Oecologia, 1997 (in press)
Winter production of CO2 and N2O from alpine tundra;
environmental controls and relationship to inter-system C and N fluxes
Paul D. Brooks
US Geological Survey
Boulder, CO
Steven Schmidt
EPO Biology
University of Colorado
Boulder, Colorado 80309
Mark W. Williams
Department of Geography and
Institute of Arctic and Alpine Research
University of Colorado
Boulder, Colorado 80309
Abstract:
Fluxes of CO2 and N2O were measured from both natural and experimentally
augmented snowpacks during the winters of 1993 and 1994 on Niwot Ridge
in the Colorado Front Range.
Consistent snow cover insulated the soil surface from extreme
air temperatures and allowed heterotrophic activity to continue through much of the winter.
In contrast, soil remained frozen at sites with
inconsistent snow cover and production did not begin until snowmelt.
Fluxes were measured when soil temperatures under the snow
ranged from --5oC to 0oC, but there was no significant relationship between
flux for either gas and temperature within this range.
While early developing snowpacks resulted in warmer minimum soil temperatures
allowing to production to continue for most of the winter,
the highest CO2 fluxes were recorded at sites which
experienced a hard freeze before a consistent snowpack developed.
Consequently, the seasonal flux of CO2-C from snow
covered soils was related both to the severity
of freeze and the duration of snow cover.
Over-winter CO2-C loss ranged from 0.3 g C m-2 season-1
at sites characterized by inconsistent snow cover
to 25.7 g C m-2 season-1 at sites that experienced
a hard freeze followed by an extended period of snow cover.
In contrast to the pattern observed with C loss,
a hard freeze early in the winter did not result in greater N2O-N loss.
Both mean daily N2O fluxes and the total over-winter
N2O-N loss were related to the length of time
soils were covered by a consistent snowpack.

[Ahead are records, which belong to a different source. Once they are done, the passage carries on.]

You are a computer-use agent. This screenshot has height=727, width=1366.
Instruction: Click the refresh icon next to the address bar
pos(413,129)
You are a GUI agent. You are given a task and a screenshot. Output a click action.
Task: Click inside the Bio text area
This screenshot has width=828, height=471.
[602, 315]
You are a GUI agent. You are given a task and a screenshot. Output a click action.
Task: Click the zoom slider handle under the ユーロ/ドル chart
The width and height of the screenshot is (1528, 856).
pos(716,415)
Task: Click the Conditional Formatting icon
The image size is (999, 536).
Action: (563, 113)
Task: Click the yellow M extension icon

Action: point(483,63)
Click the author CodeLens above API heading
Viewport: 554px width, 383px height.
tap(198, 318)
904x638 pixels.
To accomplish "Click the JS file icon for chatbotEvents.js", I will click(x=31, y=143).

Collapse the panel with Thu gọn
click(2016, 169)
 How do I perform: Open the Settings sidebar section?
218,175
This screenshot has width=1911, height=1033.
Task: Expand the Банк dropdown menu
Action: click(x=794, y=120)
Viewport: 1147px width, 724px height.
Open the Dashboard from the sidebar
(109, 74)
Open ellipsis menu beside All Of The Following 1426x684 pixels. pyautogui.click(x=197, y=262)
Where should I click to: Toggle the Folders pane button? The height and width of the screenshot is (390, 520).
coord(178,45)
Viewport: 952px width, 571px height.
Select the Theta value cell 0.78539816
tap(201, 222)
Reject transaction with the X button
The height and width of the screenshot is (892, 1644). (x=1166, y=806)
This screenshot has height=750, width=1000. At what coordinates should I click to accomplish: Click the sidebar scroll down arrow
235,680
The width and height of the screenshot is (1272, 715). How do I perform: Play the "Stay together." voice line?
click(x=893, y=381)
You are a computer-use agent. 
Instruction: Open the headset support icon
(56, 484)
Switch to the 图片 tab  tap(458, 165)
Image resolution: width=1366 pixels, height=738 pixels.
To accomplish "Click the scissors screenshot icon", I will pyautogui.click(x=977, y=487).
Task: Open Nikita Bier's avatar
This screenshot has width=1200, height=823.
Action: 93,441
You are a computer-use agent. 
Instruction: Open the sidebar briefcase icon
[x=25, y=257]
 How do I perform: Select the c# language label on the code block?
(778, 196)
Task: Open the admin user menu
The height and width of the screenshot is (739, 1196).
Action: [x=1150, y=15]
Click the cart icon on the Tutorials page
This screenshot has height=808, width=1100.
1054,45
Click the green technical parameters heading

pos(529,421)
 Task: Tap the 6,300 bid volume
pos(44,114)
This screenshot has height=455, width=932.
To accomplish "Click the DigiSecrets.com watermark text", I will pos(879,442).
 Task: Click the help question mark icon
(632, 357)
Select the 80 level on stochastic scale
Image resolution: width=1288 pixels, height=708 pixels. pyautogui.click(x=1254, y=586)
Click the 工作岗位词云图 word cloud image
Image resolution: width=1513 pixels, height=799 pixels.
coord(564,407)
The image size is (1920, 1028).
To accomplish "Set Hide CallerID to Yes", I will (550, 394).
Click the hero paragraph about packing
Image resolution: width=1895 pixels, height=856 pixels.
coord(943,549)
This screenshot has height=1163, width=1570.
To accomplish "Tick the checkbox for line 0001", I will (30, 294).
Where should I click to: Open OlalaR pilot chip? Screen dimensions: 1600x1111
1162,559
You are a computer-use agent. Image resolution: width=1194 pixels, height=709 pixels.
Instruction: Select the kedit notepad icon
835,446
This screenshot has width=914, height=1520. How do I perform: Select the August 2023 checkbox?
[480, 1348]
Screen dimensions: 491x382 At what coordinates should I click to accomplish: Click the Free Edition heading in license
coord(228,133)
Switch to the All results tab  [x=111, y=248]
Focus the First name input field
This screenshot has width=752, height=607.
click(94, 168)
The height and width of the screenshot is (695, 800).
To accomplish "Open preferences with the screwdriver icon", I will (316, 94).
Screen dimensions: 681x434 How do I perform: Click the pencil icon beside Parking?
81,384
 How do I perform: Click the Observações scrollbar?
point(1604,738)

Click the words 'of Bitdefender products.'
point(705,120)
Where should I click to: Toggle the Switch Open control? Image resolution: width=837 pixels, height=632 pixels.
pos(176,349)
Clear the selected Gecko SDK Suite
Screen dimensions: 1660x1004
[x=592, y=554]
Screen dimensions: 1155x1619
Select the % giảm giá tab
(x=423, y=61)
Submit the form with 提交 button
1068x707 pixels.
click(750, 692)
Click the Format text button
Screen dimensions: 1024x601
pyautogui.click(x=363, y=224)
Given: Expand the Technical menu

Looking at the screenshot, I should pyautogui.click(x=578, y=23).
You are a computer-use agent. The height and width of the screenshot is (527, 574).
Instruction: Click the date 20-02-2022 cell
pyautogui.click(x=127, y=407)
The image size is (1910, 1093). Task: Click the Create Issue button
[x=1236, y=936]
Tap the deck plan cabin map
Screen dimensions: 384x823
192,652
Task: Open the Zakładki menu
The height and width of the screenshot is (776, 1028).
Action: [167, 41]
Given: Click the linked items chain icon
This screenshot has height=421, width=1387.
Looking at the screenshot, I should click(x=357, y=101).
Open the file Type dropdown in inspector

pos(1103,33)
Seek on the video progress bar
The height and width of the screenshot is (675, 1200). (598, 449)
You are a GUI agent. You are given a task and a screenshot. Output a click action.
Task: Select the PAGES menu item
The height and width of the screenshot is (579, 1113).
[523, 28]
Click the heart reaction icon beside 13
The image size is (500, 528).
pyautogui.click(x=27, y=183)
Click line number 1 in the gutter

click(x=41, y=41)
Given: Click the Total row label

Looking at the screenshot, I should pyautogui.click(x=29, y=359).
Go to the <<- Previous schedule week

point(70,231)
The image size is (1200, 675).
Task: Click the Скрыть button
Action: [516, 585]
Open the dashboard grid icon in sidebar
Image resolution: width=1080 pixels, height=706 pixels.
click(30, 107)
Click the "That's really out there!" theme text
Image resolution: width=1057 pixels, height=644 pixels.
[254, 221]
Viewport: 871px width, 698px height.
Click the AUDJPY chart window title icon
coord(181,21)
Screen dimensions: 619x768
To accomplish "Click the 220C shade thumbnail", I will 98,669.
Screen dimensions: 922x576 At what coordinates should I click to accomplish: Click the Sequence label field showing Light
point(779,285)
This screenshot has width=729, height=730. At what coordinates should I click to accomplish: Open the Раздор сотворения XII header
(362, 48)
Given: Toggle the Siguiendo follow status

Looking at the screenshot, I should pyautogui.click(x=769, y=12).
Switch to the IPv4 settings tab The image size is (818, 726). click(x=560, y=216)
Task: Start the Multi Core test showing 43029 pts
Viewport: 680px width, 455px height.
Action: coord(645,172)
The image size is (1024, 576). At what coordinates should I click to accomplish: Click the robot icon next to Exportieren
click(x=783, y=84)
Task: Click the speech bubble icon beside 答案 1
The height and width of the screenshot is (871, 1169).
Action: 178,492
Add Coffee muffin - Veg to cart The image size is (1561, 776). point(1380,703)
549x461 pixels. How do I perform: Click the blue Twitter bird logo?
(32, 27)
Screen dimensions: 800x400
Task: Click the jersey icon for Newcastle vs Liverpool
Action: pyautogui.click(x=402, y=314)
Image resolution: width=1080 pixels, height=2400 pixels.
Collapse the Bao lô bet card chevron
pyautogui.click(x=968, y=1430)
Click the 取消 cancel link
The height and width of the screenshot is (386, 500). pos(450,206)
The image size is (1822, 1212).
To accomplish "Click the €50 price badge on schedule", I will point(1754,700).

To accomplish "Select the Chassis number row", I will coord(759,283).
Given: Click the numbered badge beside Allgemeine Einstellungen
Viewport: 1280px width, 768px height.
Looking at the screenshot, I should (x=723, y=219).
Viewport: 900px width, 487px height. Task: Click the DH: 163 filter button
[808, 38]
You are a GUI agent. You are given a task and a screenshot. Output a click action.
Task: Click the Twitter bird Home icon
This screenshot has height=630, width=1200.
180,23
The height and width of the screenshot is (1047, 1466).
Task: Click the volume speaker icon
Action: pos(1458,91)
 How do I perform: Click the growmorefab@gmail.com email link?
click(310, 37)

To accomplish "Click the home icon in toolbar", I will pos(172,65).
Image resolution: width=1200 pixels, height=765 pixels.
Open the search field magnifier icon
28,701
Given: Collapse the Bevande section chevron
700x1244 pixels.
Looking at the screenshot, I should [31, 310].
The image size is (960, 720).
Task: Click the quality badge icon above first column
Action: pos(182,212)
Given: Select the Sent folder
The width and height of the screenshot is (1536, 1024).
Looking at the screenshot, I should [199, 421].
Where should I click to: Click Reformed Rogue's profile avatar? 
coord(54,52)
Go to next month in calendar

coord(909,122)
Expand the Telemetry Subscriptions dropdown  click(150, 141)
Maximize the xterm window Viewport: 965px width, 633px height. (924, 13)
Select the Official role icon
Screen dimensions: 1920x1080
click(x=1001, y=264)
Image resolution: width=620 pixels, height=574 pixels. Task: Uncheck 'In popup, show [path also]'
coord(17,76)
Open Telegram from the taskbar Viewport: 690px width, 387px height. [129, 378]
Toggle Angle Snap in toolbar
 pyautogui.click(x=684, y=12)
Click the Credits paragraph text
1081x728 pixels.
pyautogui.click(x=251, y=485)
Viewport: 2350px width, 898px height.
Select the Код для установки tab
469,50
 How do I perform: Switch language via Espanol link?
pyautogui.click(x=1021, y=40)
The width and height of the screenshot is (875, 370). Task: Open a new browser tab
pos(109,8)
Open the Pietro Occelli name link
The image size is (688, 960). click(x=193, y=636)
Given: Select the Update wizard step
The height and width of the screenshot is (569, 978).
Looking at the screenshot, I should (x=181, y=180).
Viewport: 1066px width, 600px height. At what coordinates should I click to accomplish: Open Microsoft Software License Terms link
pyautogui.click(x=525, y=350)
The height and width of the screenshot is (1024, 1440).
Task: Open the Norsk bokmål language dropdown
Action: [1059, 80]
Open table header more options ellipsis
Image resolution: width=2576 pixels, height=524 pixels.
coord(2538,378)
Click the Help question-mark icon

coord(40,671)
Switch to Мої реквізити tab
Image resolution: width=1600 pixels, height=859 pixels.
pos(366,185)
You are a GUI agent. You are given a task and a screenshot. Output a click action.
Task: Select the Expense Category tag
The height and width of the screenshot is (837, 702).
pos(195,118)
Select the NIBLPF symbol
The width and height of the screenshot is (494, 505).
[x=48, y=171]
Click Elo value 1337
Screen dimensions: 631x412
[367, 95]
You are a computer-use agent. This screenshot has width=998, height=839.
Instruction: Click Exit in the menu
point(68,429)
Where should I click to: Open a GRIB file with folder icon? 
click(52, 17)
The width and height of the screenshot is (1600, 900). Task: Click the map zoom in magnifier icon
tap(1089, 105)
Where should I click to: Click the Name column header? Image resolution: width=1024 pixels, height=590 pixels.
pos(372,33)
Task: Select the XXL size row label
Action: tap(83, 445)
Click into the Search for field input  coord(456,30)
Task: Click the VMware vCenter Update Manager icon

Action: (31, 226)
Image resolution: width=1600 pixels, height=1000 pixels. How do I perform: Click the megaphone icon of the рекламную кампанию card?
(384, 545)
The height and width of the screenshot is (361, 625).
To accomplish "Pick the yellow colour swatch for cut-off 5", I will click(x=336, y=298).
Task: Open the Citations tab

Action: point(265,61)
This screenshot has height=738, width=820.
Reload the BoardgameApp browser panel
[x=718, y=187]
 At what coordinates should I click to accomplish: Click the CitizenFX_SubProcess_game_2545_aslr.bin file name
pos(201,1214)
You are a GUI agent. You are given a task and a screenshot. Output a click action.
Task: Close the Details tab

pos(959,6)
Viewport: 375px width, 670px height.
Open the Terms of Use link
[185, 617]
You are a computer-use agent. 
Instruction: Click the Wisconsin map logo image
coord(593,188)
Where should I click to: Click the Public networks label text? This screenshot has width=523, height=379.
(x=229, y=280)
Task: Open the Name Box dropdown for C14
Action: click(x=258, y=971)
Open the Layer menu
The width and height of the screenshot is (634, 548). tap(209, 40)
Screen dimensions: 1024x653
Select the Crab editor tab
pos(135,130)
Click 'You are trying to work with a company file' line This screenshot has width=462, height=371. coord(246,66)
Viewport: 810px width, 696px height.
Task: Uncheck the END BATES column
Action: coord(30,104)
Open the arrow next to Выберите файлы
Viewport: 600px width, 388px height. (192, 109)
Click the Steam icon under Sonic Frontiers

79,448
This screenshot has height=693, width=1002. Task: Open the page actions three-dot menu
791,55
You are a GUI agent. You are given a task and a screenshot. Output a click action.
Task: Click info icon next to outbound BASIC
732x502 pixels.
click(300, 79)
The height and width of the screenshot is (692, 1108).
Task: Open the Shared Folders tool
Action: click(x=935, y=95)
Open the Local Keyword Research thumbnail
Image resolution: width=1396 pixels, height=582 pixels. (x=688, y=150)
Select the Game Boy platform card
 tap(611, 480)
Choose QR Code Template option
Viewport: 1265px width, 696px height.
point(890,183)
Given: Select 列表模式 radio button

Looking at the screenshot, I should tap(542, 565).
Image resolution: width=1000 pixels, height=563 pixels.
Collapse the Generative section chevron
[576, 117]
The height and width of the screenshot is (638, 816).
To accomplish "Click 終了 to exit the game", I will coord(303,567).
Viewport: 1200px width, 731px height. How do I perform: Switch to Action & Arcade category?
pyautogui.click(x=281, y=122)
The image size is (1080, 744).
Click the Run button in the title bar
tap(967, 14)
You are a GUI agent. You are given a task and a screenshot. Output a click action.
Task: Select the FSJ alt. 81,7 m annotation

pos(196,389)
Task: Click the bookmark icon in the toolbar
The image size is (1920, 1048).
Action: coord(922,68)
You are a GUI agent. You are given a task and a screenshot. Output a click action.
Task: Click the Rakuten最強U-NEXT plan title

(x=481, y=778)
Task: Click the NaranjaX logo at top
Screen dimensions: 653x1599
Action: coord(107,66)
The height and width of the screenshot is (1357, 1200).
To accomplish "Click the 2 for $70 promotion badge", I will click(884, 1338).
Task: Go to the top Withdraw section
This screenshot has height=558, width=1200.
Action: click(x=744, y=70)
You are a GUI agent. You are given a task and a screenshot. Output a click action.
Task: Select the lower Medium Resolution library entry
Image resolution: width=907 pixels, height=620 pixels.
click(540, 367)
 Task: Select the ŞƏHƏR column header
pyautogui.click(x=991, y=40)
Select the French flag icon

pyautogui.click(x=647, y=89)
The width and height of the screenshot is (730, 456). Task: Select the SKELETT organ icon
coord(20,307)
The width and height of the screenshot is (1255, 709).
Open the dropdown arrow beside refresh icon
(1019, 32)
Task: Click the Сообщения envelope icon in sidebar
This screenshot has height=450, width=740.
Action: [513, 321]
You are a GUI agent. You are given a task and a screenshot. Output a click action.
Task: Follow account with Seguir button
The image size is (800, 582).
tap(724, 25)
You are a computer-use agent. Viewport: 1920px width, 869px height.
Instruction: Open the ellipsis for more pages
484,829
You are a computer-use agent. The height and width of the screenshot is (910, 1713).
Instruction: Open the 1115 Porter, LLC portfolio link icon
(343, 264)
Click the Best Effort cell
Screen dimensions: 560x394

Over-winter N2O-N loss ranged from less 0.23 mg N m-2
from the latest developing,
short duration snowpacks to 16.90 mg N m-2 from
sites with early snow cover.
These data suggest that over-winter heterotrophic activity
in snow-covered soil has the potential to mineralize
from less than 1% to greater than 25% of the carbon fixed in ANPP,
while over-winter N2O fluxes range from less than half
to an order of magnitude higher than growing season fluxes.
The variability in these fluxes suggests that small changes
in climate which affect the timing of seasonal snow cover may have a large
effect C and N cycling in these environments.